It is, after all, more difficult to be an adult than a child; it is far more difficult to be a critical thinker than an empty bowl into which unrelated facts are stored. In the end, we have become a nation of children in adult bodies, putty in the hands of those who hold the keys to manipulation of emotions and ideas. For several years we have been hearing of the difficulties in finding U.S. scientists, engineers, and technologists. Employers find it increasingly necessary to recruit for these positions from foreign countries. Even more than this necessity of seeking foreign private sector employee brain power, is the total and complete incompetence demonstrated by all areas of government. We have increasingly seen the results of this incompetence. That 9/11 could not be prevented, that we are in a war from which no one can offer a plan to extricate ourselves, that hundreds of thousands of citizens are still unable to return to their homes in New Orleans, are but three of the most evident demonstrations of this incompetence.
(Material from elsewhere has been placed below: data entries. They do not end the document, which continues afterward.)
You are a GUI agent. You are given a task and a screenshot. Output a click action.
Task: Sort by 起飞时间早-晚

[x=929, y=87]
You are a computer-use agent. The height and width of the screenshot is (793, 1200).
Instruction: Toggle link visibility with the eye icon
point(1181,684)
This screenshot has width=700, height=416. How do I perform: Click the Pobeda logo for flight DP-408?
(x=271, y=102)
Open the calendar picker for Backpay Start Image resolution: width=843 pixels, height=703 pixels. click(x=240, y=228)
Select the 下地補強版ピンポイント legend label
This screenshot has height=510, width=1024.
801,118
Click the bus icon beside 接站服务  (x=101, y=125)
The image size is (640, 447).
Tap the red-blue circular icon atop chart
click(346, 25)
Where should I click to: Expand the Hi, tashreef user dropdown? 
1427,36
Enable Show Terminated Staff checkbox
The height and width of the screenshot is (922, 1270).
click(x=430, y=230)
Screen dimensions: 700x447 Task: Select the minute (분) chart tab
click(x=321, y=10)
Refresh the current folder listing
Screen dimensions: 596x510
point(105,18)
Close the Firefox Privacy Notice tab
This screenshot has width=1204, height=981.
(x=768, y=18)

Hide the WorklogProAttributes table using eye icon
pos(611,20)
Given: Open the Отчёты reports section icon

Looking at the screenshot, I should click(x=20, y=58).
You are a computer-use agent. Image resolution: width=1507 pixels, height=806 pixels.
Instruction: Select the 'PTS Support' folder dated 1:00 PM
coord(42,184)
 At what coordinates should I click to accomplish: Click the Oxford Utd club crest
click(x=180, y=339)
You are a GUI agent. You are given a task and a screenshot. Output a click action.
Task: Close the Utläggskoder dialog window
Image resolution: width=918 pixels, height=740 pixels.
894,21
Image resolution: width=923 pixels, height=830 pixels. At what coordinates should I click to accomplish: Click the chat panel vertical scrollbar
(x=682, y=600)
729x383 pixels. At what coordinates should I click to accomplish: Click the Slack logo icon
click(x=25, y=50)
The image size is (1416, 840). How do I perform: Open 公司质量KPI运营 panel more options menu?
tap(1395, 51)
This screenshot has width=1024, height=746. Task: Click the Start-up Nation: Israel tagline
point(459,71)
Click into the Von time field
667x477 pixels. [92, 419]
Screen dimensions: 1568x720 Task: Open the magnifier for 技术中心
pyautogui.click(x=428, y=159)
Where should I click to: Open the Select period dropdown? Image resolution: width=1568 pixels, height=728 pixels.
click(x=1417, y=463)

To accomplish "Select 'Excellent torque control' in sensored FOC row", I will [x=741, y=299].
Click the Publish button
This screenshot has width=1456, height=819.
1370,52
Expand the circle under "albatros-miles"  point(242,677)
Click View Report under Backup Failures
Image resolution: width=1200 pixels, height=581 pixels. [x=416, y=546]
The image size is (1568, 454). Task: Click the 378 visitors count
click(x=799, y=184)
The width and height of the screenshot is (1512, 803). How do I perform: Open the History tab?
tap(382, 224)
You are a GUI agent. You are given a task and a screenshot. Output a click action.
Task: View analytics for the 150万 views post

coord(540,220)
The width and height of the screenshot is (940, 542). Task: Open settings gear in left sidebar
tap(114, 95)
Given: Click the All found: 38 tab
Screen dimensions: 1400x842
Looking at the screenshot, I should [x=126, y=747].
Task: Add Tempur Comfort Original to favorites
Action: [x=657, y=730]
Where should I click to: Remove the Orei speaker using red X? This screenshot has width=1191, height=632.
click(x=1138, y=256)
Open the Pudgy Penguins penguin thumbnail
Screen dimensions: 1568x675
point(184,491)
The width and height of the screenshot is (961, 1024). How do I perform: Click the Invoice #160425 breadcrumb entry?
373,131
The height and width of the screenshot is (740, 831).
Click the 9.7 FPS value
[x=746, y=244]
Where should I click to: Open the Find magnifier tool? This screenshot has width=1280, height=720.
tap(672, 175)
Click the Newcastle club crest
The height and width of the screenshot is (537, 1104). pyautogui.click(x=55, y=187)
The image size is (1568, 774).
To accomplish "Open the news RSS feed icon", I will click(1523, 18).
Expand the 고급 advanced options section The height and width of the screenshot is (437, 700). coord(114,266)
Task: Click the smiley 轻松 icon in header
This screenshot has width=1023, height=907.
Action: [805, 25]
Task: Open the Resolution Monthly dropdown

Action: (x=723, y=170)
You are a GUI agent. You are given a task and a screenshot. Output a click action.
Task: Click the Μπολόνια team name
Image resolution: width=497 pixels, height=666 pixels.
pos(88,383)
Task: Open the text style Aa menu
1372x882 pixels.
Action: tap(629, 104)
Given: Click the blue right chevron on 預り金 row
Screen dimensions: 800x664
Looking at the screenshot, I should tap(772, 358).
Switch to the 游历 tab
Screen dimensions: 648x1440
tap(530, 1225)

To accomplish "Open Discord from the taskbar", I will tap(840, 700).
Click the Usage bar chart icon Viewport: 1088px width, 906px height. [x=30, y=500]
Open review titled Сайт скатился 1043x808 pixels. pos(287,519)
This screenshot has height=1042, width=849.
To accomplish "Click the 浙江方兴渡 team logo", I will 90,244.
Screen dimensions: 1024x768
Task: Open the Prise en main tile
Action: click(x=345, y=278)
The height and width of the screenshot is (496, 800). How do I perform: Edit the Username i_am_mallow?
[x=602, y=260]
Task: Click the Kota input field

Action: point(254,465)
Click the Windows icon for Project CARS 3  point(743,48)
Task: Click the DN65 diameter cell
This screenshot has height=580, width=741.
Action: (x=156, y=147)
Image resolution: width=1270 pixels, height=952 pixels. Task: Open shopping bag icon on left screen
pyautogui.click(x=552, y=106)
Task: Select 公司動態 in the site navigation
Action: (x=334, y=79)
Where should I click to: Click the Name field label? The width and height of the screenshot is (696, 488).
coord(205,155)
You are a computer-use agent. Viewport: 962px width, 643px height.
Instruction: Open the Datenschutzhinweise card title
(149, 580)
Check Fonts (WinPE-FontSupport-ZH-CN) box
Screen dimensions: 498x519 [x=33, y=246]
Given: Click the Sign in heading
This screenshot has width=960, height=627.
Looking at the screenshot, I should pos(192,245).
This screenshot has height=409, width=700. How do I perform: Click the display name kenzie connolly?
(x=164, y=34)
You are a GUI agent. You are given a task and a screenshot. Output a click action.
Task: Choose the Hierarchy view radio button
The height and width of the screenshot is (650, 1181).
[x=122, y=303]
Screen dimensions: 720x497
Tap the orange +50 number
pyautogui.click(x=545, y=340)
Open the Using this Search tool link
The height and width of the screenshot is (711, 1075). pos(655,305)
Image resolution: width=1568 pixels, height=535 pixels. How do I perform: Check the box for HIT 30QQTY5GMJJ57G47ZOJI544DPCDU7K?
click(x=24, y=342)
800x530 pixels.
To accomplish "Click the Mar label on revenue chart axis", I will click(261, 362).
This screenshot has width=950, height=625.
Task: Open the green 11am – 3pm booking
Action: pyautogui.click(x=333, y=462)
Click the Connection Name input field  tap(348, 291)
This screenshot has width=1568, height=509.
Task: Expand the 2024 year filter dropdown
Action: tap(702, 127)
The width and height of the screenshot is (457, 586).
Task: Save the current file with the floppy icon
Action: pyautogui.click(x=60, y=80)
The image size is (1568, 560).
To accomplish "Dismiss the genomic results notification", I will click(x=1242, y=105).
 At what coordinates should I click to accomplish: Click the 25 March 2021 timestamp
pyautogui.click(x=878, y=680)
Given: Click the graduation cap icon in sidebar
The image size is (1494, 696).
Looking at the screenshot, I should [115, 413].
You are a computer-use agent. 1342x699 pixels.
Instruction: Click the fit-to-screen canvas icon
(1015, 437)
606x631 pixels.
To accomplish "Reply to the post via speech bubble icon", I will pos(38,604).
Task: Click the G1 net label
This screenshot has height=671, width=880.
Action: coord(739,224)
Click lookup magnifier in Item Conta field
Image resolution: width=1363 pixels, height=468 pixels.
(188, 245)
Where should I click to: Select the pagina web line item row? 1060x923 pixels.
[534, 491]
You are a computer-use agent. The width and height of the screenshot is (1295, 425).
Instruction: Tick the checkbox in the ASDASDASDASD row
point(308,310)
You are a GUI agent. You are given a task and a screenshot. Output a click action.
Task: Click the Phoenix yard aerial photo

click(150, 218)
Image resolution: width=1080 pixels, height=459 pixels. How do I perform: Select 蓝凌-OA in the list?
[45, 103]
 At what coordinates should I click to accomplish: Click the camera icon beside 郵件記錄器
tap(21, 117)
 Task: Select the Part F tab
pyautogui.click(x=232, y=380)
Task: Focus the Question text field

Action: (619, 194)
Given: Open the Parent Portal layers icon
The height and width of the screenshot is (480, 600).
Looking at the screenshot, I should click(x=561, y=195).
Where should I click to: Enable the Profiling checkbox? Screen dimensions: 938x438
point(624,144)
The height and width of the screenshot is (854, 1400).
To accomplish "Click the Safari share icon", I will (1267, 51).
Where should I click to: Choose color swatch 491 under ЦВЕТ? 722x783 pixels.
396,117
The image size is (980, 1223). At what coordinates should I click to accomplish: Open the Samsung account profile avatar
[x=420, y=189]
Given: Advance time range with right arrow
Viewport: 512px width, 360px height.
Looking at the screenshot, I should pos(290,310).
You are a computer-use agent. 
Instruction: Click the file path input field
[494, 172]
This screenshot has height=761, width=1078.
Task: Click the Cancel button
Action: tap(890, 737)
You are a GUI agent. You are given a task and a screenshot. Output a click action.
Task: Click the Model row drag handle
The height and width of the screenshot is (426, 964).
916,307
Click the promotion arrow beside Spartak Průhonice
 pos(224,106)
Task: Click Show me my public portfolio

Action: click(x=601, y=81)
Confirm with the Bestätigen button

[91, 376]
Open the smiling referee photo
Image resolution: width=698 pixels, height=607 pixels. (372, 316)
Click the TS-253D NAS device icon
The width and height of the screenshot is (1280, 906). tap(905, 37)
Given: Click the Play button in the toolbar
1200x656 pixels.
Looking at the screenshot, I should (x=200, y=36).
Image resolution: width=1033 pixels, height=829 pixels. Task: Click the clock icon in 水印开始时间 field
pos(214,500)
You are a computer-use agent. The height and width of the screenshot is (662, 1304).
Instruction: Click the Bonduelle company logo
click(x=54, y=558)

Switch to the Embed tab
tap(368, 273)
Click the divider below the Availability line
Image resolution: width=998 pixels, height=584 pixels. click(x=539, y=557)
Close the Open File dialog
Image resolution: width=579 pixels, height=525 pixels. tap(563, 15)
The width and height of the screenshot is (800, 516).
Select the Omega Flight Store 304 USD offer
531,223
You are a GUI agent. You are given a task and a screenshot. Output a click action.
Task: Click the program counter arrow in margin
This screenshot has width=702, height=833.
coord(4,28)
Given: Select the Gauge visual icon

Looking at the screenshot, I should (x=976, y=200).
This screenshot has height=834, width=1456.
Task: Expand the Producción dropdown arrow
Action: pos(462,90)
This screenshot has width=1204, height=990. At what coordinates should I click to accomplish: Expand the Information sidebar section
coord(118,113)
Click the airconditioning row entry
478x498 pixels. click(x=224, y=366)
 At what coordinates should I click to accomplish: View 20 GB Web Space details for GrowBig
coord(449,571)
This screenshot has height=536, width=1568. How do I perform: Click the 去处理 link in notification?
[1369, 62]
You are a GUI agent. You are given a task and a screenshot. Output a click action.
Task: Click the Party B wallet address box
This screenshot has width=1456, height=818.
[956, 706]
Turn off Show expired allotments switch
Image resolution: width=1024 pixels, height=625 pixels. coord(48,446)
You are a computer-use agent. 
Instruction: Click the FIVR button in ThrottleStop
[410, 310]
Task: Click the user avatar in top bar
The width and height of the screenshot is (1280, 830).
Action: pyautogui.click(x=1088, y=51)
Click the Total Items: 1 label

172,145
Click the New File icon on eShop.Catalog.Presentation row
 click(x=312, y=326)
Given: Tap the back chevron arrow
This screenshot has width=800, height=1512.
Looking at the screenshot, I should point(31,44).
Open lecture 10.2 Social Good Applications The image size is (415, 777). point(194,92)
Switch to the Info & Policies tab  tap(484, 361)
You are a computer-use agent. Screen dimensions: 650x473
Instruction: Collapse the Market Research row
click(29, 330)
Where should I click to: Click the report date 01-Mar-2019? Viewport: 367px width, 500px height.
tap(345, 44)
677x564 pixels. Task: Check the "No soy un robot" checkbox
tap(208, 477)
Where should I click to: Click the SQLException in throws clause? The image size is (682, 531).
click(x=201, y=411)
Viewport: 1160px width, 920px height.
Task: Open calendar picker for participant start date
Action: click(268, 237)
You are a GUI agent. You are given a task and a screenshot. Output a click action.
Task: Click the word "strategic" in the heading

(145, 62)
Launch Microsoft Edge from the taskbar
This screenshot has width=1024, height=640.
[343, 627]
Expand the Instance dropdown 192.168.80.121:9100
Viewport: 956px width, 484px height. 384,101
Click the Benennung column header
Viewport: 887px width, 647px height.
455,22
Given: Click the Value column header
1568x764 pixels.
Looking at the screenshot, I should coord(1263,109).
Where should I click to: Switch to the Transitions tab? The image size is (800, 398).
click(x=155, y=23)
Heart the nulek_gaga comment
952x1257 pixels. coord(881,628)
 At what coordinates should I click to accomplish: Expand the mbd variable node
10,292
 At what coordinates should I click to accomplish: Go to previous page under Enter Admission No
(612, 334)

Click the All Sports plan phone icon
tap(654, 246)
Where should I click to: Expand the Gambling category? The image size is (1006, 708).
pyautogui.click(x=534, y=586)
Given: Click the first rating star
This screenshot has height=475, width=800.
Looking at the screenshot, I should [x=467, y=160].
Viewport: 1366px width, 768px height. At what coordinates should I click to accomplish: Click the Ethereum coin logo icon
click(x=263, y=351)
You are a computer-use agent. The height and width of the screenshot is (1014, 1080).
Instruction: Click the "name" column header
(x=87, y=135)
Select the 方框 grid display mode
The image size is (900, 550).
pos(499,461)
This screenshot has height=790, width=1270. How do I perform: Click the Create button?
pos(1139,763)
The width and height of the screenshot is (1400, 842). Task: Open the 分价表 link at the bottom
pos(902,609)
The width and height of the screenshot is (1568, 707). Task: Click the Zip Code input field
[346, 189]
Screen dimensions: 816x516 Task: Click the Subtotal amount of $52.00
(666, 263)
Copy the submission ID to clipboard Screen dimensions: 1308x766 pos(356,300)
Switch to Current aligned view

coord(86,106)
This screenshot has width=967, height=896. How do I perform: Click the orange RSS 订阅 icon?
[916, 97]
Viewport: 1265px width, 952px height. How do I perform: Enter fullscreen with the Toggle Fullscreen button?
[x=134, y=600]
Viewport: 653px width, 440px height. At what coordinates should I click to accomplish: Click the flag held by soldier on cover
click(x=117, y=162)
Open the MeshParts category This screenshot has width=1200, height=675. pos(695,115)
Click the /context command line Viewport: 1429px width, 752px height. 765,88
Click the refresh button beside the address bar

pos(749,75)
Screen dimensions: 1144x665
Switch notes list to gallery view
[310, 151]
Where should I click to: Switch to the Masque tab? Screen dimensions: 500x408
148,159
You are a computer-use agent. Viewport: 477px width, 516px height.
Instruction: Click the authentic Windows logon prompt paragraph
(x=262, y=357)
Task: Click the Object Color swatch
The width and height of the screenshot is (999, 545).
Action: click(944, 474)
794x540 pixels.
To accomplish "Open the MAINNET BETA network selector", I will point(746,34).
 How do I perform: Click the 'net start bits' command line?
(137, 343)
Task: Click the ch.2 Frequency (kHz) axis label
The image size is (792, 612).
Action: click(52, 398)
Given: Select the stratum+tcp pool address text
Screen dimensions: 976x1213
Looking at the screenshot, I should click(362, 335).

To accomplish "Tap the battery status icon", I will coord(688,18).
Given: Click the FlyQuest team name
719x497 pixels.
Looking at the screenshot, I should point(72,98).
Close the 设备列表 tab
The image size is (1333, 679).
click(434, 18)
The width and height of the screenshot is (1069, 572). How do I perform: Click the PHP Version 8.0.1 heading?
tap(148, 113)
While we, as a nation are well aware of the depth of the problems we face, worse yet is the lack of leaders who we can confidently expect to reverse these trends. If this assessment is accurate, does it imply that we as a nation are doomed? Solutions will be difficult, at best. But, they can be achieved. In considering an approach to the dumbing of America, the following elements seem appropriate to consider. • • • • Change must come from outside the existing educational infrastructure. The guiding principals for implementing change originate from the disciplines of cognitive and neuroscience. Central themes which must be rewarded are that “Curiosity is good,” and “All knowledge is dynamic, changing, and never ‘settled.’” Students must be publicly, tangibly rewarded for demonstration of intellectual achievement to the same degree as are those who demonstrate athletic achievement. Such rewards must become institutionalized through the existing educational infrastructure. The technologies of the Internet, Distance Learning, and the knowledge discipline of Instructional Design, will constitute the delivery system.

The theory, and delivery technologies are all available today. The most demanding challenge will come in securing governmental and public commitment to change. Currently, we see far more voter concern directed at immediate, or potentially short-term problems; the war, health care, poverty, immigration, global warming. The question is whether this issue can be moved forward on the list of public priorities.